No harm in that. It’s one thing to check for curiosity purposes: “Wonder how my dividend stock is doing with the recent market pullback?” vs. checking because you think you’ve lost your butt and need to do something now. Which most people don’t do anything anyway and that’s when the stress and anxiety rolls in.

Afz
Afz
6 years ago

I use BOA portfolio that has all my accounts integrated at one place, I check once everyday except weekends. The updates happen on the weekdays and no transactions are posted over the weekends anyways. We have weekly Finance talk schedule to discuss on various topics. It keeps on track for achieving my goals and also keep my monthly budget in control. We have seen a good progress over the years. We try not to make decisions based on anxiety and that has helped me. We save during one year and use the following year for investments, etc.

Stefanie @ The Broke and Beautiful Life
Stefanie @ The Broke and Beautiful Life
6 years ago

I’m working to find a balance between not checking the news and my finances constantly but still being informed and on top of relevant information that may require me to take action.

Tiara
Tiara
6 years ago

I check my retirement accounts about once a quarter (and I avoid doing it on days when I know the market is down a bit).
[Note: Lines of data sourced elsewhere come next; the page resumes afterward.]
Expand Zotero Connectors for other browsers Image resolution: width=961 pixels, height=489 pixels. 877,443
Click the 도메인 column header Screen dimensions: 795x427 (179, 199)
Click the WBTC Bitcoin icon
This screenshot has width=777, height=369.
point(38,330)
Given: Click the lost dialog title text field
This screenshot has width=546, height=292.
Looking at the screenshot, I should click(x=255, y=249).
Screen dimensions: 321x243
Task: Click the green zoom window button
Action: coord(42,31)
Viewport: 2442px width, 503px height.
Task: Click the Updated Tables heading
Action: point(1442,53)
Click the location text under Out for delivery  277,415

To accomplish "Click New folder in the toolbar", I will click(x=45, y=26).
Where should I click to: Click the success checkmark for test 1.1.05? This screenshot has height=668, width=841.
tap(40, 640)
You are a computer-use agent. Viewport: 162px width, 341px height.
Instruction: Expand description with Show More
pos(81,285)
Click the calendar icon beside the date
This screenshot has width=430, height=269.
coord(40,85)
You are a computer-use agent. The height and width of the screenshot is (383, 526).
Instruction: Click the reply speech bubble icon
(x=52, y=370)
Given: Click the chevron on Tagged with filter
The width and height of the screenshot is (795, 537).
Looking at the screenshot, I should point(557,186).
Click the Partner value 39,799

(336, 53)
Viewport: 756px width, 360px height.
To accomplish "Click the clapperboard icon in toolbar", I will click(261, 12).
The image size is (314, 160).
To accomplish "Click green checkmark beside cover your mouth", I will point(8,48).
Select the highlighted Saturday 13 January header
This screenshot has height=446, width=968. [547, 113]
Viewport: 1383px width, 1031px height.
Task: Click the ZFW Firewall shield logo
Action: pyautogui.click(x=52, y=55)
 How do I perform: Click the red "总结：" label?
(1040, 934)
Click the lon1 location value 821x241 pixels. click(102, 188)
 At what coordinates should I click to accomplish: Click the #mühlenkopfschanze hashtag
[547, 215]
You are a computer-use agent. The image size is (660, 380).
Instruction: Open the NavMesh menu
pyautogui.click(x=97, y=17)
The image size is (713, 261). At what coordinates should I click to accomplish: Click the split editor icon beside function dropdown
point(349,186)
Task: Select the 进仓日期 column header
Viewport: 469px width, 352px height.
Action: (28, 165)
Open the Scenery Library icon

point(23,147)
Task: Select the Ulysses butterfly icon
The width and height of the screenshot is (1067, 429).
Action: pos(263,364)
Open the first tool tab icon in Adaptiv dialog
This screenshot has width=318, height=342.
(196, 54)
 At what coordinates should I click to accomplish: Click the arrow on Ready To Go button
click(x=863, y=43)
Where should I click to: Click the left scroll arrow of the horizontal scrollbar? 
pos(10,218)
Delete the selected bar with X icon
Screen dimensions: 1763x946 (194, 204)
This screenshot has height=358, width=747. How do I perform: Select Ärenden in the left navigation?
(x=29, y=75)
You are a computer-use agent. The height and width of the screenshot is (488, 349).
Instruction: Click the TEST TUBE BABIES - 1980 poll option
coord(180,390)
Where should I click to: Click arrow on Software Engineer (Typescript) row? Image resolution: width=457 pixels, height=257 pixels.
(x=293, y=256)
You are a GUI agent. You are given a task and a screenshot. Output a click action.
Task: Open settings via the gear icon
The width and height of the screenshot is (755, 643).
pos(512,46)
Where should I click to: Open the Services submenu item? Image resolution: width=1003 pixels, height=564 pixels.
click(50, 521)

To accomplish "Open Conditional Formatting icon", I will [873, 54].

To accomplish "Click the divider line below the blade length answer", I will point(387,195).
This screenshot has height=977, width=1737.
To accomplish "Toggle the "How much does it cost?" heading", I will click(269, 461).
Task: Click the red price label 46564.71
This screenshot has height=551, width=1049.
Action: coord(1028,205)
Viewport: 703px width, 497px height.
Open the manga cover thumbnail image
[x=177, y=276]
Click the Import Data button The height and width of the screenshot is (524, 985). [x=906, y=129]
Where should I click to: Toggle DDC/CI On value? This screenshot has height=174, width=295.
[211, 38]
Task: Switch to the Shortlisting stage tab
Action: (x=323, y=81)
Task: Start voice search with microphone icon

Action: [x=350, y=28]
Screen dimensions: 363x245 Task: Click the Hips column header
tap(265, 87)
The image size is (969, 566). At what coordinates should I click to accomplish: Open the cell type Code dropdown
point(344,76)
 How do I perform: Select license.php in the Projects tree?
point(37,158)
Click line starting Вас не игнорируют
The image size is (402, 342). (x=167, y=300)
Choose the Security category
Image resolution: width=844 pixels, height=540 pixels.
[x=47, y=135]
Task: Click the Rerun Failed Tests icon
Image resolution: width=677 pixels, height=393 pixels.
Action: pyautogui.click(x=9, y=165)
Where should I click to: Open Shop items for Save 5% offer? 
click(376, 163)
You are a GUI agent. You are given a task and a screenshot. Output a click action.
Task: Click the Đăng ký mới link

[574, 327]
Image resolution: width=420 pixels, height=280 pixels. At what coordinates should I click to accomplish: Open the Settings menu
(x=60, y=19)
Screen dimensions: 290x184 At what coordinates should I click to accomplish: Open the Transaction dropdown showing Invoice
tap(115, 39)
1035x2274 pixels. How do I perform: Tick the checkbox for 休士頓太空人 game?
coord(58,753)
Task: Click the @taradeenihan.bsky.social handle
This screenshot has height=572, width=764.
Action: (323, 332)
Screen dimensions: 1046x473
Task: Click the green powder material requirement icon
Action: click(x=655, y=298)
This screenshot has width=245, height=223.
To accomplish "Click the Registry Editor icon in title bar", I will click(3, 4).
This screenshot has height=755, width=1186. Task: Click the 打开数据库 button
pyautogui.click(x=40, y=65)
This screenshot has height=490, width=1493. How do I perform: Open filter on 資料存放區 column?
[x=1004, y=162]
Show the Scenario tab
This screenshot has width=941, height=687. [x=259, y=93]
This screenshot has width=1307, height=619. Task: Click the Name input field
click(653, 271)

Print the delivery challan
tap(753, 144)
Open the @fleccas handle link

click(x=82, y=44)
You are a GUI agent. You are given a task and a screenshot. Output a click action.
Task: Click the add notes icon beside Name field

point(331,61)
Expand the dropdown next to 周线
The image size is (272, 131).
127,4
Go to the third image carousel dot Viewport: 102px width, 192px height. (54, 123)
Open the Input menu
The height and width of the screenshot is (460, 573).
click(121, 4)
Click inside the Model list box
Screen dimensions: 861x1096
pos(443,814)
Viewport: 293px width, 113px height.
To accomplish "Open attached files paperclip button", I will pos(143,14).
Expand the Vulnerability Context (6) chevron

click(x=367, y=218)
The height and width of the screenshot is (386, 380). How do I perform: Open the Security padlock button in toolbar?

No anxiety here – I have picked an asset allocation I am comfortable with and I am staying the course.

Paul Paquin
Paul Paquin
6 years ago

Does anyone sense paranoia? Not that I haven’t done the same thing before, but it is a little ridiculous to log into your account 2 times in one day. Like the money will either magically appear, or disappear. I do recommend changing your password to your bank account at least 1 time per month, since we are talking about being paranoid. That could actually cause the security of your bank information to be at risk. Passwords can be discovered by hackers when they go unchanged. I worked for a security firm about 11 years ago, and that is one of… Read more »

Micro
Micro
6 years ago

I check my accounts on an almost daily basis but that is because I enjoy watching the ups and downs of the daily market. I know my money is going to be more valuable in 20 years so if it loses money over a couple of days, I don’t sweat it. I actually am a little happy when that happens because I know my next contribution will buy me more.

Karin
Karin
6 years ago

Some excellent advice here, but I disagree with the one about not checking accounts daily. I’m not referring to investment accounts (which I might check monthly or even less frequently) but bank accounts. A few years ago, my credit card details were stolen and cloned while I was traveling overseas, and if I hadn’t been checking balances regularly the thieves might have got away with more than the $900 they stole. I eventually got the money back, but since then have checked my bank account balances very regularly, to ensure no more unauthorized transactions have occurred. Just my 2 cents… Read more »

MoneyAhoy
MoneyAhoy
6 years ago

I’d add one more to the list. FOCUS ON THE LONG TERM. I wish I would have done more of this back 5 years ago, I’d be so much further ahead if I had…

Paul Paquin
Paul Paquin
6 years ago

Hi Karen, For purposes of security, I do agree that yes check your account daily if you want, but 2 times per day is obsessive. There is a fine line between smart, and obsessive. Obsession can actually be an obstacle in the way of growing your income, being successful, etc.. Control obsessions and use that trait in a positive way. Like be obsessed with helping your family members, and not checking your account 2 times per day. This is a problem in my opinion. Also, in regards to a few other comments that I see, I think you guys will… Read more »

Karin
Karin
6 years ago
Reply to  Paul Paquin

Paul – it’s not an obsession, it’s about one minute per day. As the old adage goes … better safe than sorry.

Mark W
Mark W
6 years ago

I used to be obsessed about checking my accounts and portfolio at least a couple of times a day. For me it was like facebook.I was constantly worried that something is not right, especially with my portfolio (updated at noon on weekdays). Now I check both every 2-3 days and I know most people will say it’s too often. Dont know why but I just need to know exactly how much money I’ve got at any given moment!